:: DATA IN THIS EXERCISE ::
━━━

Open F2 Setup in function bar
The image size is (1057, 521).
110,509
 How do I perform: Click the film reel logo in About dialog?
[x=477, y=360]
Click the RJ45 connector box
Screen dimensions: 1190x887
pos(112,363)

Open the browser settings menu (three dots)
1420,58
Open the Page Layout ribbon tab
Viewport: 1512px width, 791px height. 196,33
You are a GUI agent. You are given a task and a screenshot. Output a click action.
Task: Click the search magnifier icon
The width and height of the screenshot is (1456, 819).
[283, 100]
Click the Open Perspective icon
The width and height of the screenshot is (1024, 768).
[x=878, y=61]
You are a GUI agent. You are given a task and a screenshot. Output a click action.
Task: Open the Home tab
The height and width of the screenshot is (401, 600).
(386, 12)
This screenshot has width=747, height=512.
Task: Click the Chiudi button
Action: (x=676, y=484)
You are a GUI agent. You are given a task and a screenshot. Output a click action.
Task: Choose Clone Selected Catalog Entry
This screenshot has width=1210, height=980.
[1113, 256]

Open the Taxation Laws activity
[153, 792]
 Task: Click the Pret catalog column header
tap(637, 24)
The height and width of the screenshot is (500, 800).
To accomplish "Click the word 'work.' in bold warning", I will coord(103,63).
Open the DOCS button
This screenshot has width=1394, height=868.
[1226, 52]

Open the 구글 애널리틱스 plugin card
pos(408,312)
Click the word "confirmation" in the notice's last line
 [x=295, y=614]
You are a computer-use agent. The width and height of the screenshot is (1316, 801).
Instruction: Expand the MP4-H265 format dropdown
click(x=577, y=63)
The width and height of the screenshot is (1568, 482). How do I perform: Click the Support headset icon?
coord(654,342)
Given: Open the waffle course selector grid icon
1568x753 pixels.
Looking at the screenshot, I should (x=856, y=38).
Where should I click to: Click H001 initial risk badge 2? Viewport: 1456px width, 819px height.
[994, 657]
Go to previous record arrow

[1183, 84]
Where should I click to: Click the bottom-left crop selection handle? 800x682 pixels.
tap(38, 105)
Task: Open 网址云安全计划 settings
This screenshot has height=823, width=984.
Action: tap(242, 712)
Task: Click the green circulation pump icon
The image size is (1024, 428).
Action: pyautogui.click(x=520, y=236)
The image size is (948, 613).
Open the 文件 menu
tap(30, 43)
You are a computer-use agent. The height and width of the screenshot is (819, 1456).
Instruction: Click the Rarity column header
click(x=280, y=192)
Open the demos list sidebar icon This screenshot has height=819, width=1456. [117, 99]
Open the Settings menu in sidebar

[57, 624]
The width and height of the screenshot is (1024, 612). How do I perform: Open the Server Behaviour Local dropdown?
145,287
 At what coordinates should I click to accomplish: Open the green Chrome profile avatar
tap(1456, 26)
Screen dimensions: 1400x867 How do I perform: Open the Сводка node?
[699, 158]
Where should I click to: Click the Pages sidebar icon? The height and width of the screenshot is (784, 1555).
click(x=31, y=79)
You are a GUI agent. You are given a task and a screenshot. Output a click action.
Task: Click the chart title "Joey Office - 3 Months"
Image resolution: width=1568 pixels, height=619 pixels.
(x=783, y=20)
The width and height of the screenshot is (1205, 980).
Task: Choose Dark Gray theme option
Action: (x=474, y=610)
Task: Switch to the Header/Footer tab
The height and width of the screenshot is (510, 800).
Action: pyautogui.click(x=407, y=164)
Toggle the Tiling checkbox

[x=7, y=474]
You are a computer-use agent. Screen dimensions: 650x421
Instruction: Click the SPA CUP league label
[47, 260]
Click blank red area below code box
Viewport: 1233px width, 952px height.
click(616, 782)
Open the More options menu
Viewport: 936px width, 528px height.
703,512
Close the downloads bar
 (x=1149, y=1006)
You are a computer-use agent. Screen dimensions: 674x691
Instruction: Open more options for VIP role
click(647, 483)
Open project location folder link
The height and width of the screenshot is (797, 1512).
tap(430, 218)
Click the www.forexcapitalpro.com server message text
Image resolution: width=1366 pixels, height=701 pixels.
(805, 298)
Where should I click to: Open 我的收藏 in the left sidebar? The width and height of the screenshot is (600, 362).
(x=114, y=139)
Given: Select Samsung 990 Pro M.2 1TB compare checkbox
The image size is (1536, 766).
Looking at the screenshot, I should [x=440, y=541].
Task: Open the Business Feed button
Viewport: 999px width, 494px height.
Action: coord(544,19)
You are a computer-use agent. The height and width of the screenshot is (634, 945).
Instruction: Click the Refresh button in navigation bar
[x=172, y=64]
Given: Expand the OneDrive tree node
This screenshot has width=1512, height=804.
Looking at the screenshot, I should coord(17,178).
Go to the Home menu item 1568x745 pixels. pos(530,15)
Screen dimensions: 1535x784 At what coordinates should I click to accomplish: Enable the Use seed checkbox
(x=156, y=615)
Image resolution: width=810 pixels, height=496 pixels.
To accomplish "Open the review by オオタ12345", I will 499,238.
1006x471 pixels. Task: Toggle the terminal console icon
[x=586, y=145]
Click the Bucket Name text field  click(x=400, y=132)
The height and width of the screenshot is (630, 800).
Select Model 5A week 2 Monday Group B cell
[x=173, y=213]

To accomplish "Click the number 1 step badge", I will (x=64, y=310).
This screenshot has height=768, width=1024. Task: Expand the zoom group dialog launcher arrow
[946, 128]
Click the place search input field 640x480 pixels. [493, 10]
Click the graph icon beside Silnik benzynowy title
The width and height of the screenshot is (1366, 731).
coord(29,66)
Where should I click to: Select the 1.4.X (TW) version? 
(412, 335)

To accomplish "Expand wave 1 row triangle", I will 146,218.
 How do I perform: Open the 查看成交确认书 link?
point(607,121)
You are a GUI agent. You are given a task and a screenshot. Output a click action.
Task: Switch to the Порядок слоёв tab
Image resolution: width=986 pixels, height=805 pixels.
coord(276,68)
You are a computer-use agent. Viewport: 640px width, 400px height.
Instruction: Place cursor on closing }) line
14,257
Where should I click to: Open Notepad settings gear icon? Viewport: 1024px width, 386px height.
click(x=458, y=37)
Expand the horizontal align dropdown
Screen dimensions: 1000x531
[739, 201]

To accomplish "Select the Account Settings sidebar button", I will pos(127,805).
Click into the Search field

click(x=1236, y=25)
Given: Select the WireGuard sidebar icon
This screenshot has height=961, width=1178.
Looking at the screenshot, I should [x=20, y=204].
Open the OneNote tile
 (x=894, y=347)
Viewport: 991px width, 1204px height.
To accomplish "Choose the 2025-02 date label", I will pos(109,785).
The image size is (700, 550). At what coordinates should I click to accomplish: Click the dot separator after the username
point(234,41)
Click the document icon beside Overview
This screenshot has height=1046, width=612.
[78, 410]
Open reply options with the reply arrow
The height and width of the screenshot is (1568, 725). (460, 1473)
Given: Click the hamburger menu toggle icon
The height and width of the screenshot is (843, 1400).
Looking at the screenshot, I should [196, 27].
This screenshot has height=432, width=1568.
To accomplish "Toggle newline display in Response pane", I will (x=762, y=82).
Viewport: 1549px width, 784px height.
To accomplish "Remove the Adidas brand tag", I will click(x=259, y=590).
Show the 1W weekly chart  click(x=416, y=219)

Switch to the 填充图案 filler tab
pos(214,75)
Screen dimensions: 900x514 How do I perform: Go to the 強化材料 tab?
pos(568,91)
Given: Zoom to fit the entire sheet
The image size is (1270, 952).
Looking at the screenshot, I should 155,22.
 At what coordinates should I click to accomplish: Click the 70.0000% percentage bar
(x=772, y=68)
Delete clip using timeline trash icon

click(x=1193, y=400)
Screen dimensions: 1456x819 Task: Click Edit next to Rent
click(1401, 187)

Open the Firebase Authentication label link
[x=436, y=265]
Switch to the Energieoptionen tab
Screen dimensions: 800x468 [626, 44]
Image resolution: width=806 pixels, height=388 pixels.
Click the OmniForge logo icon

━━━

:: TASK DETAILS ::
Determine how many lines in the rows above contain the string "resolution", treating uppercase and lowercase as different. Give only the number.

:: SOLUTION FOR THIS PROBLEM ::
5